Comprehensive Analysis
This analysis covers Resources Connection's performance over the last five fiscal years, from FY2021 to FY2025. The company's historical record paints a clear picture of a boom-and-bust cycle. After a period of decline, RGP saw a strong rebound in FY2022, with revenue growing 27.9% to $805 million and operating margins reaching a five-year high of 10.5%. However, this success was short-lived. The subsequent years saw a sharp reversal, with revenues declining for three consecutive years to $551 million in FY2025, erasing all the previous gains.
The deterioration in profitability has been even more severe than the revenue decline. Operating margins collapsed from that 10.5% peak to just 1.0% in FY2025, indicating a significant loss of pricing power or an inability to manage costs during a downturn. This culminated in a staggering net loss of -$191.8 million in FY2025, primarily due to a ~$194 million goodwill impairment charge. This charge signifies that a major past acquisition failed to generate its expected returns, leading to a direct destruction of shareholder value. This performance stands in stark contrast to competitors like CRA International and FTI Consulting, which have demonstrated steadier growth and much stronger, more resilient profit margins over the same period.
From a cash flow and shareholder return perspective, the story is also concerning. While the company has consistently generated positive free cash flow, the amount has dwindled from a peak of $79.6 million in FY2023 to just $16.2 million in FY2025. Management has returned capital to shareholders through consistent share buybacks and dividends. However, these actions have not been enough to offset the poor operational performance, resulting in negative total shareholder returns over the five-year period. Most alarmingly, the company cut its dividend in FY2025, a clear signal of financial pressure and a lack of confidence in the near-term business outlook.

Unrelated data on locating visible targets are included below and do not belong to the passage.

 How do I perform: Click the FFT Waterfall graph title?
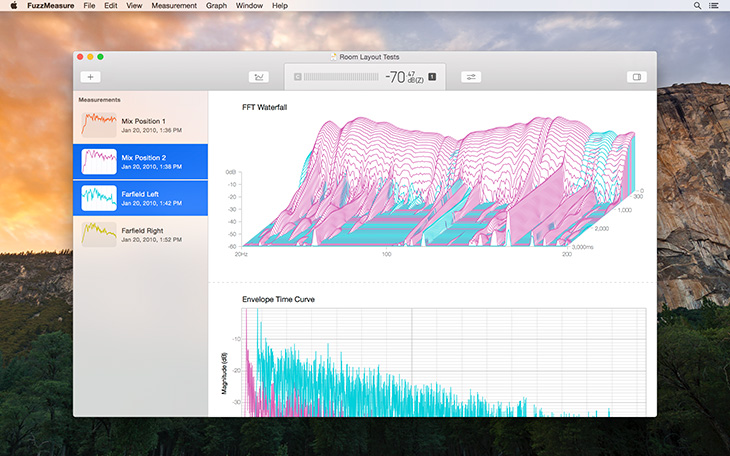[x=265, y=107]
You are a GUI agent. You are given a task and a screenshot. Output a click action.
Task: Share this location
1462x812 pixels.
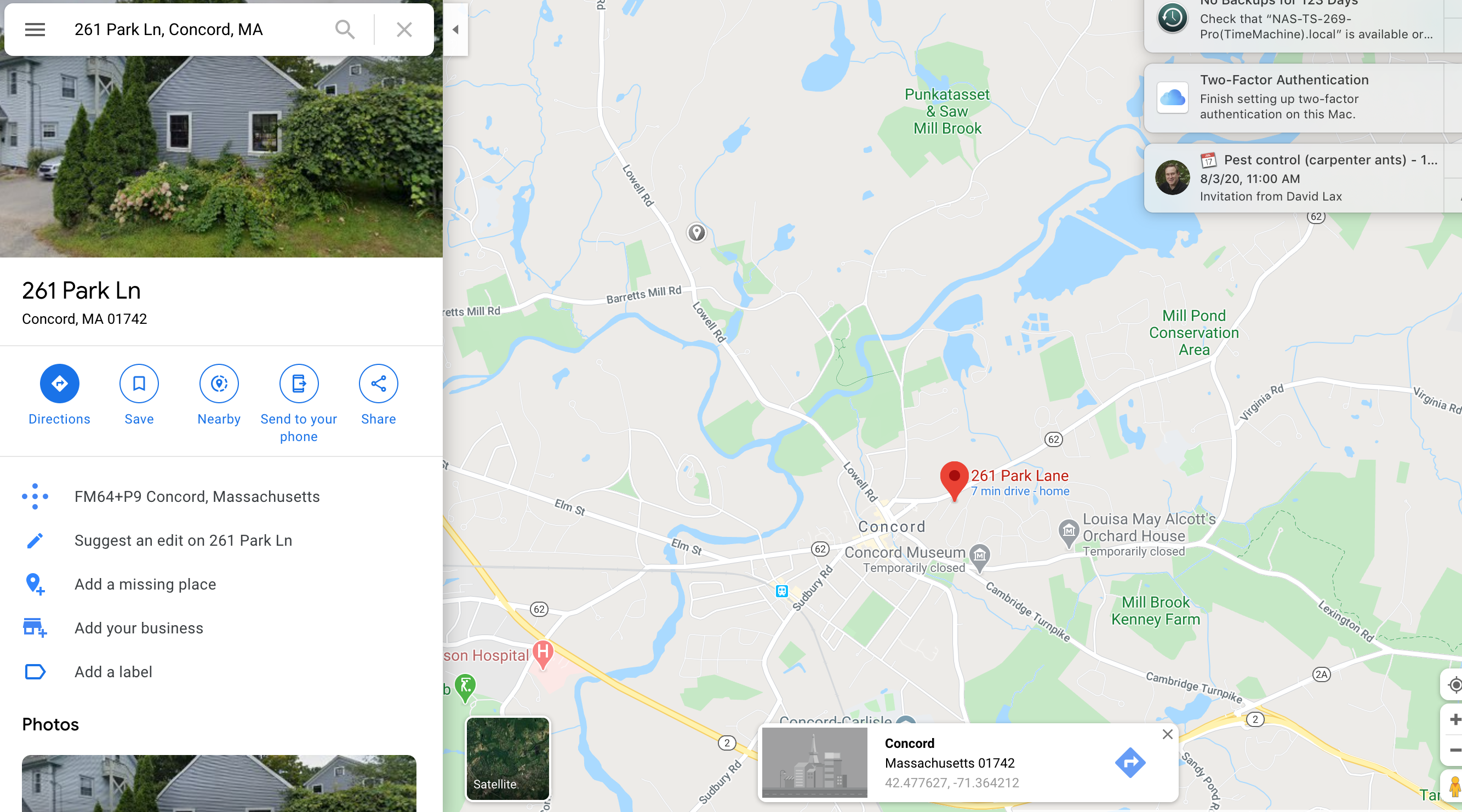click(x=379, y=384)
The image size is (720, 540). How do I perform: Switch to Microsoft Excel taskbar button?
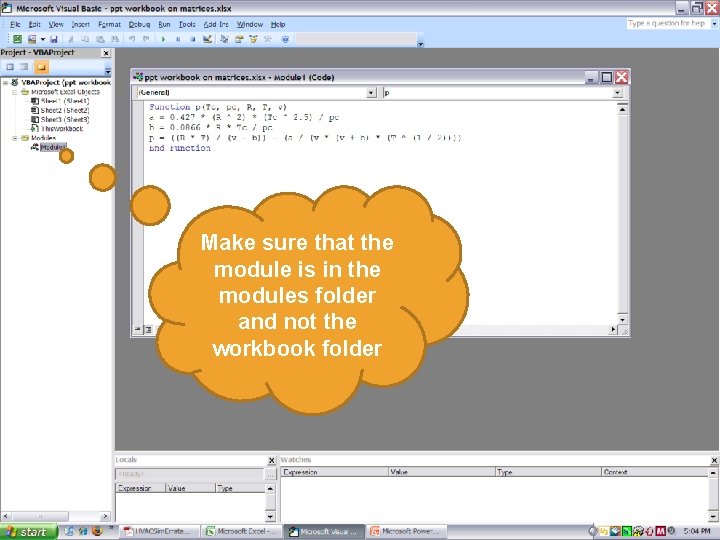coord(240,531)
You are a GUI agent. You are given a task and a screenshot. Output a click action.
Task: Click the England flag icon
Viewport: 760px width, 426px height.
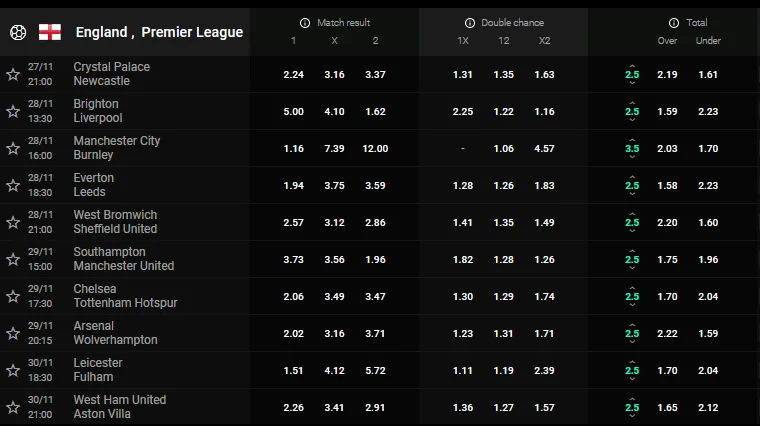(50, 32)
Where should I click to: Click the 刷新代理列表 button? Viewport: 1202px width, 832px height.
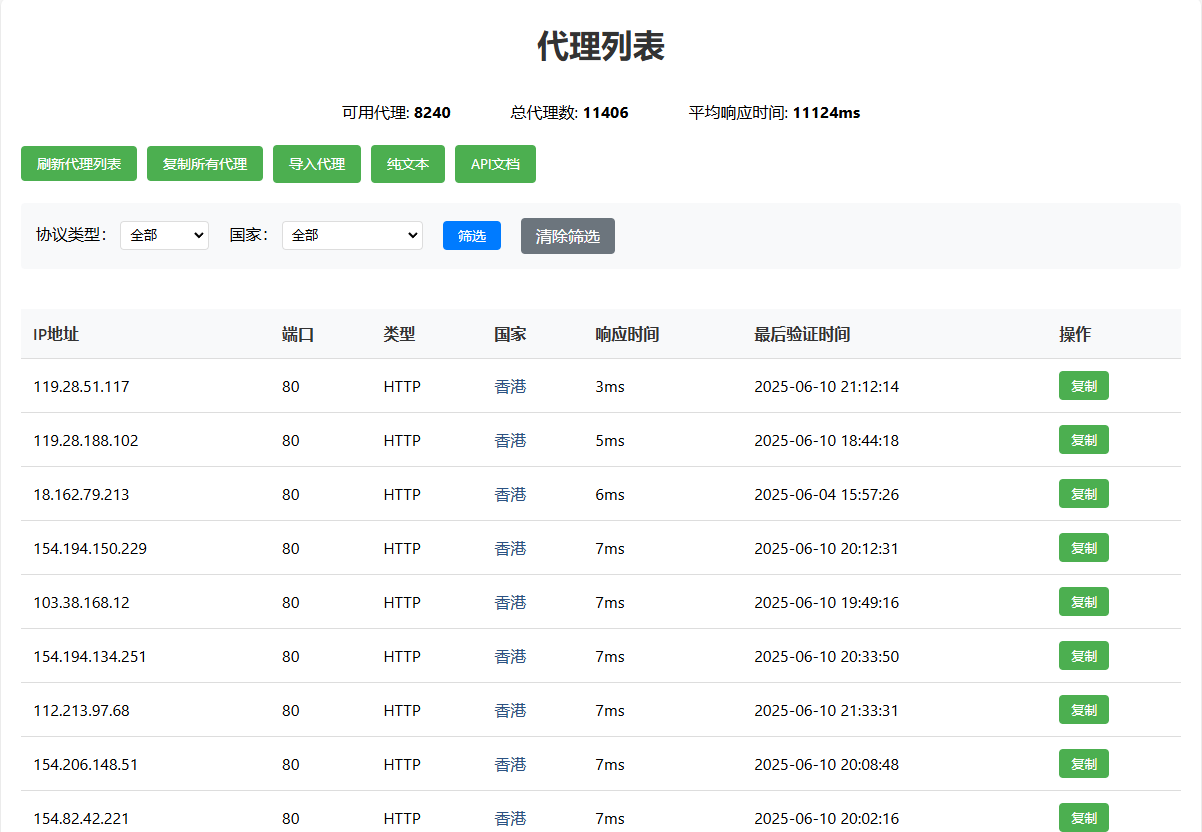click(78, 163)
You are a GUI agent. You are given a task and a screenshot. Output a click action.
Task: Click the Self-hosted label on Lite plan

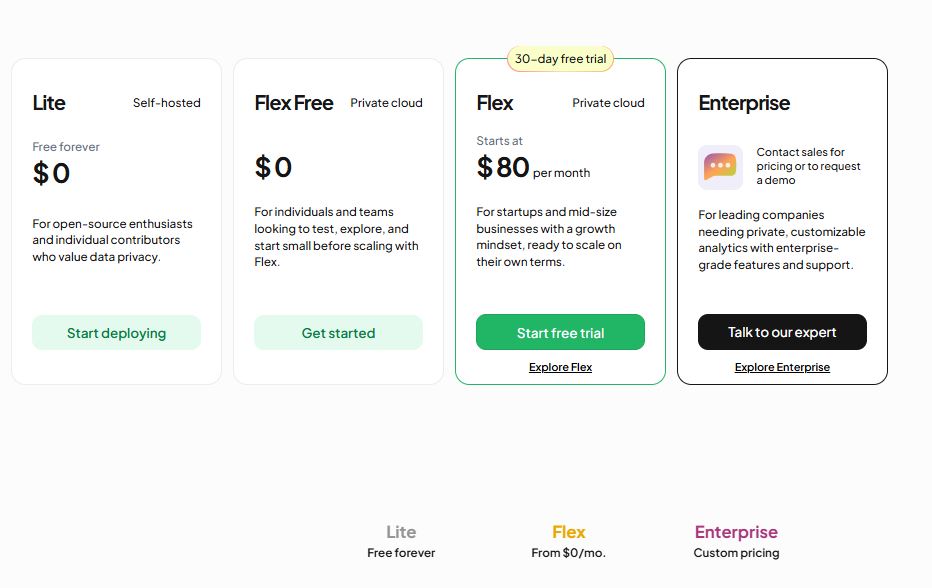point(167,102)
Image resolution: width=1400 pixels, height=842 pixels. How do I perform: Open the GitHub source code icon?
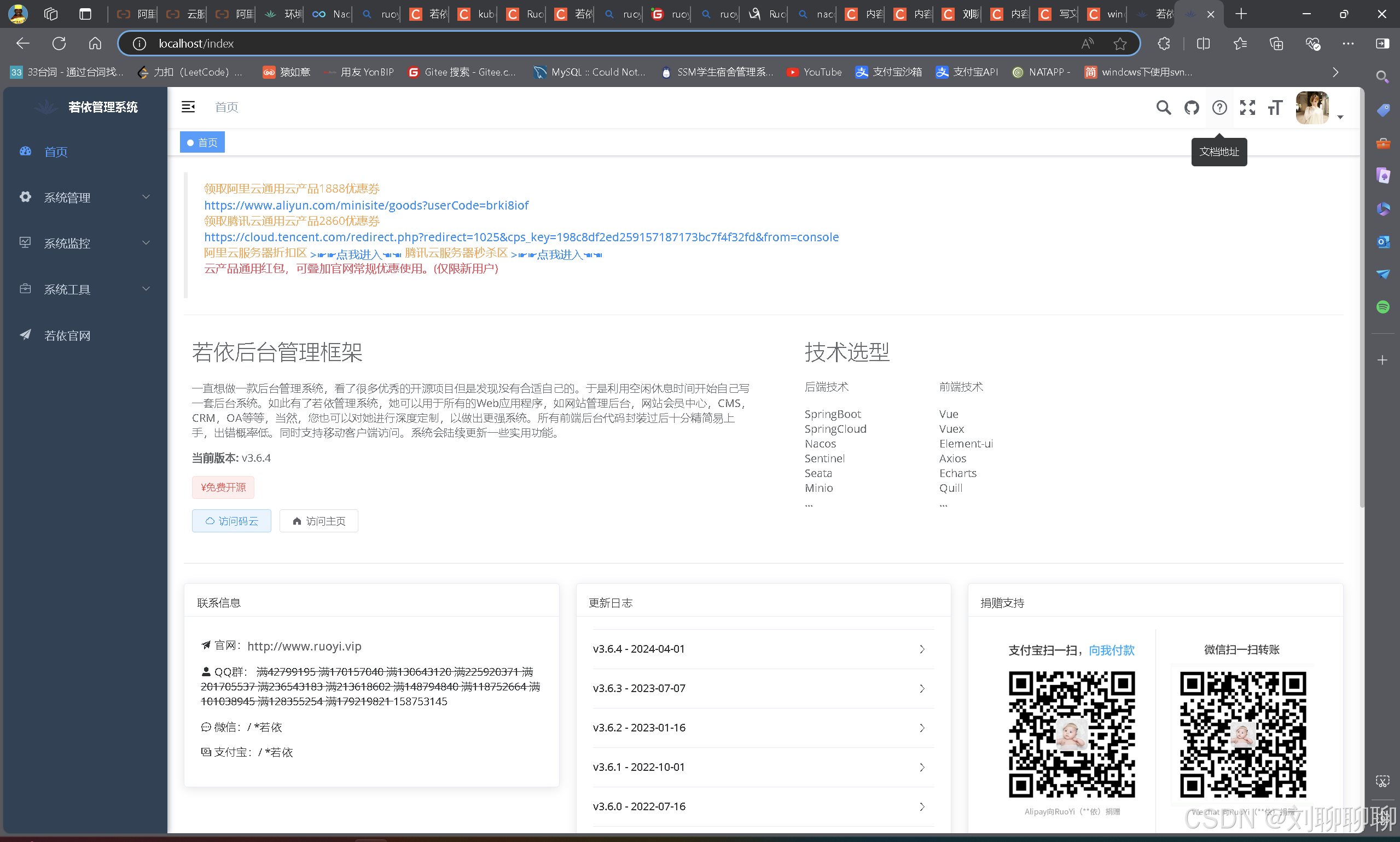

In conclusion, RGP's historical record does not support confidence in its execution or resilience. The period shows a business that is highly sensitive to economic cycles and has struggled to maintain profitability during downturns. The failure of its M&A strategy, evidenced by the large goodwill write-down, combined with a contracting top line and collapsing margins, presents a troubling history for potential investors. The performance significantly lags behind that of its more specialized and profitable peers.